Ieri sera in onda su Rai 1 gli episodi 5 e 6 di Sandokan, dal titolo 'Il cuore della giungla' e 'Nel buio'. La puntata ha mostrato il viaggio iniziatico dell'eroe fra i Dayak, tra cui la difficilissima prova del cobra, la cecità momentanea e le verità spiazzanti sul suo passato. Proprio queste scoperte hanno allontanato il protagonista da Marianna e Yanez (per motivi diversi). Stasera, 16 dicembre, durante il finale di stagione (composto dagli episodi 7 e 8, 'Morte di un pirata' e 'Il prezzo della riscossa'), ci sarà il confronto durissimo con il Sultano, lo scontro con le armi e la trasformazione totale di Sandokan in mito, con scelte essenziali anche per i personaggi di Marianna, Yanez e Brooke. In attesa di tutto ciò, è essenziale capire perché ieri Can Yaman - interprete del personaggio principale, ha diviso, perturbato, ma soprattutto... funzionato!

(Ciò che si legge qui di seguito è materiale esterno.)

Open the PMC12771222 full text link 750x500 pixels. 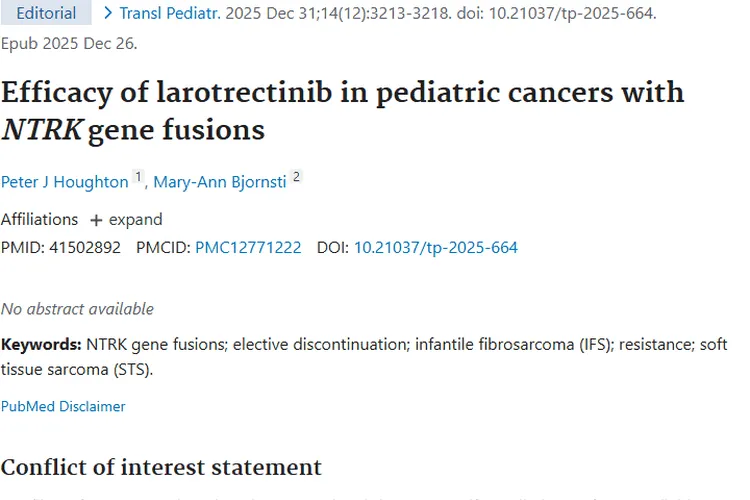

Forse per molti Can Yaman non era l'attore giusto per fare Sandokan. Da quando la serie è approdata su Rai 1 sono centinaia i commenti che lo ritengono troppo poco 'forte' rispetto al suo predecessore Kabir Bedi. Eppure, nella puntata di ieri, l'attore turco ha dimostrato perché la scelta di investire su di lui da parte di Jan Maria Michelini e Nicola Abbatangelo sia stata più che sensata. D'altro canto, se non lui chi avrebbe potuto interpretare la Tigre della Malesia? Michele Morrone, Andrea Arcangeli e Alessandro Borghi? Sono nomi importanti del panorama attuale, certo, ma non avrebbero avuto quel 'quid' che ieri ha dimostrato Yaman.
Can Yaman, qualcosa nella puntata di ieri fa capire perché è il Sandokan perfetto
C’è un momento preciso, nella puntata di ieri di Sandokan, in cui qualcosa è cambiato rispetto alla percezione di Can Yaman nei primi episodi. Non è stata una scena d’azione, né una rivelazione urlata, ma solo uno sguardo e una ferita interiore portata sullo schermo in maniera egregia: ed è lì che si è capito perché l'attore turco non è stata una scelta casuale per il protagonista di questa nuova versione targata Rai 1. Nelle prime puntate, Sandokan sembrava muoversi entro confini riconoscibili. Abbiamo visto il pirata furbo che si è insinuato nel palazzo del console, l'uomo in fuga che ha rapito Marianna, il figlio che ha cominciato la sua vita 'dissoluta' solo per salvare la madre. Insomma, Sandokan si è mostrato archetipico e solido nei primi appuntamenti, ma ancora bidimensionale.
È stato ieri che qualcosa, finalmente, ha preso profondità. Il viaggio tra i Dayak, nella giungla del Borneo, non è stato solo geografico, ma identitario. Quando Sandokan ha perso la vista, ha iniziato davvero a vedere. E così non è più soltanto il pirata braccato dal Sultano, il nemico di James Brooke (un ambiguo e disturbante Ed Westwick), l'innamorato di Marianna. Ieri è diventato la Tigre della Malesia e ha mostrato come proteggere i più deboli significa anche perdere qualcosa di sé.

Perché il confronto con Kabir Bedi non ha più senso
Can Yaman ha potuto anche dividere nelle prime puntate, ma in quelle di ieri ha scosso tutti i telespettatori. Il suo Sandokan non è più imperturbabile, monolitico o privo di espressione come qualche commento cattivo ha fatto notare: è un eroe pieno di crepe. Si mostra forte, ma non è mai un bullo. Pur essendo carismatico, non è invincibile. È fragile e lo mostra quando scopre la verità su suo padre, quando capisce che a uccidere i suoi genitori è stato il padre di Marianna e quando l’amore, invece di salvare, complica. Alanah Bloor, nei panni di Marianna Guillonk, resta al suo fianco e lo aiuta a recuperare la vista, ma non può proteggerlo dalla verità e da sé stesso.
A chi continua a evocare Kabir Bedi, viene da rispondere una cosa semplice: il confronto con l'ex attore della Tigre non ha senso, perché il nuovo Sandokan è diverso. È più esposto, forse meno eroico, ma più umano. Non rassicura ma perturba, ed è proprio questo che ha spiazzato parte del pubblico abituato forse a un mito ormai 'stantio'. Qui, invece, il mito si incrina, e funziona.